Ta robe de bal

C’est bientôt la saison des bals de finissants!
Et j’adooooooore la saison des bals de finissants.

Je trouve ça le fun de me promener et de voir ces jeunes, excités et bien habillés, se préparer pour «la soirée de leur vie» (mais pour vrai, je ne veux pas être plate, mais la soirée de ta vie, c’est pas ton bal. C’est la soirée où tu pensais rester chez vous en pyjama. Celle où tu sors juste pour aller acheter des chips dans ton t-shirt trop grand «bénévole 2007» et tu croises une amie du cégep par hasard.
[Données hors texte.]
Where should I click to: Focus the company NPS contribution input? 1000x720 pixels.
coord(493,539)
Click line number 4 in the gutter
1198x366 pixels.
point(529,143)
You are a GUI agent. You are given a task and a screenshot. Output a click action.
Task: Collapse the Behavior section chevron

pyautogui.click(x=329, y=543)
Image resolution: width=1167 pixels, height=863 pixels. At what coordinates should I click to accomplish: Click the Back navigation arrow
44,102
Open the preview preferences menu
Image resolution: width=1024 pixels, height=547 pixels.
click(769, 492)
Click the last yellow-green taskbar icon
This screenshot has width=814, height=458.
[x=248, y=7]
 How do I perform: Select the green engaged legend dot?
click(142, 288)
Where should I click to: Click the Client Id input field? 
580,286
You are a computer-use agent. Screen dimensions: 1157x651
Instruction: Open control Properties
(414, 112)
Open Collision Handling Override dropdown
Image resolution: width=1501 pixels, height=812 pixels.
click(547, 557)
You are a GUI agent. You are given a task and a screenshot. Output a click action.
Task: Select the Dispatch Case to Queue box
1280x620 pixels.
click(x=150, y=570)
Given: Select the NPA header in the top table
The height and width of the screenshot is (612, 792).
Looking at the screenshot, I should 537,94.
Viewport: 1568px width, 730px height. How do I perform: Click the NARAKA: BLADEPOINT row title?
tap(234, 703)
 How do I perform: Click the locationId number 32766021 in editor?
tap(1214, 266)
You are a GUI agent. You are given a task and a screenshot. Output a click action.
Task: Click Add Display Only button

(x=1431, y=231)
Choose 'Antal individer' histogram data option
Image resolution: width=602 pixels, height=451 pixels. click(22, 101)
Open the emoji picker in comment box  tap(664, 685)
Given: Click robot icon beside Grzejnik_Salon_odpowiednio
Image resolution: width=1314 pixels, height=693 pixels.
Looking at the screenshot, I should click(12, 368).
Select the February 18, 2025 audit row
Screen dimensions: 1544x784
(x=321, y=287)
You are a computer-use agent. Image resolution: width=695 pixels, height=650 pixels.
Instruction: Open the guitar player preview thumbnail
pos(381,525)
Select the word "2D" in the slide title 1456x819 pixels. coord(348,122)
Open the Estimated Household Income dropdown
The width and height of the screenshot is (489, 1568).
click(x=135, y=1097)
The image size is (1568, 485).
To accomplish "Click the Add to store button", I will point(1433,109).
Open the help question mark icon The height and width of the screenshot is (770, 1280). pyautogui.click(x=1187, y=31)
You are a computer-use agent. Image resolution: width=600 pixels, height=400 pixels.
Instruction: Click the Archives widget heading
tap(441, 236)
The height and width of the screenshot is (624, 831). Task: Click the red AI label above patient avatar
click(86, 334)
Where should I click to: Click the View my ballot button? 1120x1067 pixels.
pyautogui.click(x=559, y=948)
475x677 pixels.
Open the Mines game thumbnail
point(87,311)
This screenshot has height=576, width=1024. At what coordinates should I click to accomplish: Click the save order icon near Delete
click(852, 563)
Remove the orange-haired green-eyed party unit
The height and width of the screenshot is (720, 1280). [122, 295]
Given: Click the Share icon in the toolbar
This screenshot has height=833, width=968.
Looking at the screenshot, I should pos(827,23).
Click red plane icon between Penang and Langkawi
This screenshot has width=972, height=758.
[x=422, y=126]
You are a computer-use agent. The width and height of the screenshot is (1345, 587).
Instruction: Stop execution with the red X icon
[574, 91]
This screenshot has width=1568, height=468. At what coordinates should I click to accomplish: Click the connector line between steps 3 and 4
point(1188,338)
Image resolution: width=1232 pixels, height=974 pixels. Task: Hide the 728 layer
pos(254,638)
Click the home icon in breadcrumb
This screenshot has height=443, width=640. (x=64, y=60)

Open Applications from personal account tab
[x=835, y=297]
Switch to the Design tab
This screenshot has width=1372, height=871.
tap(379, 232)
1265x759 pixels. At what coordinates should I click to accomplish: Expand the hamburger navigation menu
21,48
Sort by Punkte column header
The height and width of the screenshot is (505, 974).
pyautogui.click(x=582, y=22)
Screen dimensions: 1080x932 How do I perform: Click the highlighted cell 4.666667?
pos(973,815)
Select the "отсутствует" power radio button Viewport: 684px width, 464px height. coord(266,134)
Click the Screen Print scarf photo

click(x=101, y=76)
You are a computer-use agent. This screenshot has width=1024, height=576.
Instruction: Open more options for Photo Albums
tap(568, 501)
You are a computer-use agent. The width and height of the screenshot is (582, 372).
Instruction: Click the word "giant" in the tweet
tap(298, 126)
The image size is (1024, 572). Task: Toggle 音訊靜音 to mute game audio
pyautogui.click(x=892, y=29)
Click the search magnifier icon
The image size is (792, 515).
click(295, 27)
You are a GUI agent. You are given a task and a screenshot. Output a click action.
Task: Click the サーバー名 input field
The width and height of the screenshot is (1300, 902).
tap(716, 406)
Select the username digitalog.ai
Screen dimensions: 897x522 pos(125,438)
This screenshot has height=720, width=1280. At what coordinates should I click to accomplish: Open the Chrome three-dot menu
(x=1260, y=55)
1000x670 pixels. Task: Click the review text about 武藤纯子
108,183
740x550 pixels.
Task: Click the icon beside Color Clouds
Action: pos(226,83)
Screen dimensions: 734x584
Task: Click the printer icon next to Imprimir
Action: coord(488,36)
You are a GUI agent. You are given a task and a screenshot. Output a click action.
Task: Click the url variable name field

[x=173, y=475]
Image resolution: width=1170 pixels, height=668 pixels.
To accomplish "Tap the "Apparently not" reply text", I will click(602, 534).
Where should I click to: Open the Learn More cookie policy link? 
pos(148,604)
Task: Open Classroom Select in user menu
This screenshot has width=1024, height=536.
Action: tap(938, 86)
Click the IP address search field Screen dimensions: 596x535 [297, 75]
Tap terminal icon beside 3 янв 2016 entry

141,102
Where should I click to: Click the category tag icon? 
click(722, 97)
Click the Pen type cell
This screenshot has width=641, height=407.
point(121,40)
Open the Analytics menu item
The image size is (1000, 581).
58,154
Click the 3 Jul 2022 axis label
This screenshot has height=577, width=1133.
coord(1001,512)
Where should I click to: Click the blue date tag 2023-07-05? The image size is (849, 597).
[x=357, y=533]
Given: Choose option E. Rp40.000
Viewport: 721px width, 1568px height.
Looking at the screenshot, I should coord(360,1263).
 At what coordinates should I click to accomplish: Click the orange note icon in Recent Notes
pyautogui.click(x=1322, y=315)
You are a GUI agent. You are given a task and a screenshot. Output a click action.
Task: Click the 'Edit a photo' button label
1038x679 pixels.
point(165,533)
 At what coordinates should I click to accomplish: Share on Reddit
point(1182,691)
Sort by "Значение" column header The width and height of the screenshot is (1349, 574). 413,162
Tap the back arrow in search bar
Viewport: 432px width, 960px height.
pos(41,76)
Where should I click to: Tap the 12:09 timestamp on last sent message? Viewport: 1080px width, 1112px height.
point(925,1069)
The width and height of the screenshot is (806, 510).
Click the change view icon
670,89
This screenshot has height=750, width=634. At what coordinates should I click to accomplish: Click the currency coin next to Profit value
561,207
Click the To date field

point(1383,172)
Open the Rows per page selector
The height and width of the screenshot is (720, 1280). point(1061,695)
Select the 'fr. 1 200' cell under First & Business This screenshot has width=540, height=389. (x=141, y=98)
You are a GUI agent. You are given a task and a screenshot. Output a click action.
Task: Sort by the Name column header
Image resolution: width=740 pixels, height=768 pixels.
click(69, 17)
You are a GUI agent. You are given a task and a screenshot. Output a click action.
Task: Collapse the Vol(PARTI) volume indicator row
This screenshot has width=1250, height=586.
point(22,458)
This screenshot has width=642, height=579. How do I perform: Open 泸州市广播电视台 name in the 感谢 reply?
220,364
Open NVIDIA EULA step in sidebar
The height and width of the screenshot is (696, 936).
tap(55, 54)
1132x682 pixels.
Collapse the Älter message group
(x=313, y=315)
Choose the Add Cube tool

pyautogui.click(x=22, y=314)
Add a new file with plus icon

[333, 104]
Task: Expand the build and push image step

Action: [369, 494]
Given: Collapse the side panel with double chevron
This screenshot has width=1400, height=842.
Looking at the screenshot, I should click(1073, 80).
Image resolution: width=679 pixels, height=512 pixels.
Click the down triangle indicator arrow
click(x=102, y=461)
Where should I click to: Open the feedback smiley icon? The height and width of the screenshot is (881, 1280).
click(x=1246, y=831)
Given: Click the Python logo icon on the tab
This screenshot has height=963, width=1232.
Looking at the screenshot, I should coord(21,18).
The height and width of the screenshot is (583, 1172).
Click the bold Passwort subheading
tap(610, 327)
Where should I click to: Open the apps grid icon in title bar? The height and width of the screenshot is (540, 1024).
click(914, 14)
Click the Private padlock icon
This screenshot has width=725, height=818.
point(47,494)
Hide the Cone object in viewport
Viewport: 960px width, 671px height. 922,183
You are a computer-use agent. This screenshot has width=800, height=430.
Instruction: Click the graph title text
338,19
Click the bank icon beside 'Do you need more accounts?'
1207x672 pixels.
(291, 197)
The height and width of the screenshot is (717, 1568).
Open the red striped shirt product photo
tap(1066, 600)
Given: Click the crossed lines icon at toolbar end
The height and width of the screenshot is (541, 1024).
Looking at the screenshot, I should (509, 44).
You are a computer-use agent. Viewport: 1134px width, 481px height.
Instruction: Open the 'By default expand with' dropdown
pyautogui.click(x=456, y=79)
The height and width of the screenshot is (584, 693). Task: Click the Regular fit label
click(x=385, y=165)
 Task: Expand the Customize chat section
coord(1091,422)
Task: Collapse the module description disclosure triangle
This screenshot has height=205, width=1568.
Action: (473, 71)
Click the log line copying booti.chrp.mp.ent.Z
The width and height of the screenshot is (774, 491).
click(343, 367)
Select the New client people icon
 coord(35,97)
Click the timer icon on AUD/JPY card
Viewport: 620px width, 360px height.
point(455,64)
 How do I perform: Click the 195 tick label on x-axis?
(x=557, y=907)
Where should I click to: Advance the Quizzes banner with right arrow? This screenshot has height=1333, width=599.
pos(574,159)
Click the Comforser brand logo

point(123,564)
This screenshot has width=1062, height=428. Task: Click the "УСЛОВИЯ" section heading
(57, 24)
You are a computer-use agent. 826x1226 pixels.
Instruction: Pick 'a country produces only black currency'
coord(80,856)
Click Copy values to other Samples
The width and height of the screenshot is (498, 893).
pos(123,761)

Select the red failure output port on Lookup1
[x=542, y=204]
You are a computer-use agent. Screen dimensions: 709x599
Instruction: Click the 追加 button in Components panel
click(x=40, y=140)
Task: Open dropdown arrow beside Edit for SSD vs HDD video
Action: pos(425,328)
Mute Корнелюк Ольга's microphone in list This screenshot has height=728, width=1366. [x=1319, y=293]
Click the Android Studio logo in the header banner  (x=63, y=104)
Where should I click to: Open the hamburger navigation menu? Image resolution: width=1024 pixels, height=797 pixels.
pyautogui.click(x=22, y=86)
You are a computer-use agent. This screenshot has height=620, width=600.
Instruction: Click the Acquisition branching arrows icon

Finalement, tu te ramasses à faire des shots avec ton amie et Guylaine Tremblay dans un bar crad en chantant au karaoké Baby one more time et tous les succès de Britney jusqu’à ce jour. Pis tu finis ça ben paquetée au Lafleur devant une poutine à 5 heures du matin. C’est ÇA, la soirée de ta vie. Mais tu le sais pas encore, alors c’est correct.)

Pis je les trouve beaux les finissants. Tellement beaux.
Ils ont travaillé forts. Ils sont arrivés au bout du secondaire. Ils sont fiers.
Ils tournent la page sur l’adolescence et entrent dans le monde adulte (Ben… si on peut appeler le cégep le monde des adultes.)

C’est un beau rite de passage, le bal.

Même si je trouve que ça a beaucoup changé. Avant, le bal de finissants, c’était vraiment plus un bal. Amène ta robe à crinoline, ton diadème et tes gants aux coudes!

Maintenant, quand je vois passer des photos de bal de finissants, on dirait juste des gens qui sortent dans un club sélect du Vieux-Montréal. (D’ailleurs QUI va clubber dans le Vieux-Montréal?!) Vous êtes sûr que vous avez «juste» 16 ans?!

Dans mon temps, on ne voulait une robe de princesse. Pas une robe de riche héritière socialite d’Hollywood.
Peu importe le style et l’époque, la robe reste un élément TRÈS important (sinon primordial) du bal.

Le stress et l’angoisse principale étaient d’avoir la même robe qu’une autre fille. Comme Roxanne, la fille de l’animation de secondaire en spectacle et Inguivild, la fille de l’échange étudiant de Norvège.
Les deux ont acheté leur robe à la place Portobello.

(La Place Portobello, c’est un centre d’achat qui est figé dans le temps. Y’a un bar qui s’appelle juste BAR, y’a un Zellers pis une animalerie qui sent dans tout le centre d’achat.)

Je n’avais pas ce stress-là : ma mère a fait ma robe pour mon bal. Sur mesure.
Une belle robe verte, avec du blanc et du bling. Et j’ai ajouté une petite touche personnelle avec des gants blanc jusqu’aux coudes, évidemment. (Tellement classy!)
Mes cheveux étaient habilement remontés par une coiffeuse de la place Portobello. (Y’avait pas grand chose à Brossard avant le DIX30.)


Mon critère numéro 1 pour ma robe, c’était d’avoir des bretelles pour que je puisse mettre une brassière. J’ai le goût de danser sur Follow the leader sans avoir peur de flasher tous les finissants pis qu’on m’en reparle aux retrouvailles dans 10 ans. 

J’ai passé pas mal de temps sur ma robe. (Ben, techniquement, ma mère a passé pas mal de temps sur ma robe. Moi, j’ai passé beaucoup de temps à y penser mettons.)

Pis le jour du bal, quand tu l’enfiles et que tu te prépares. T’as vraiment l’impression d’être une princesse.
Voir tout le monde sur son 31, se sentir important avec une salle de réception dans un hôtel, danser toute la soirée, prendre des photos, faire ses «adieux».
C’est vrai que c’est la soirée de ta vie. (À date.)

J’ai adoré mon bal.

Depuis cette magnifique soirée, ma belle robe est dans une housse dans le sous-sol chez ma mère.

Je l’ai remis une fois, pour l’avant-bal d’une de mes amies, en joke. Et y’a fallu que je garde mon coat tout le long parce qu’elle ne fermait plus dans mon dos.
(Je voulais la remettre pour mes retrouvailles mais…je me suis rappelée à temps qu’elle ne fermait plus.)

Bref, elle est toujours dans une housse dans le sous-sol chez ma mère. 
À moins qu’elle soit aller la donner sans m’en parler.

Sinon, elle va rester dans ce sous-sol jusqu’à la fin des temps.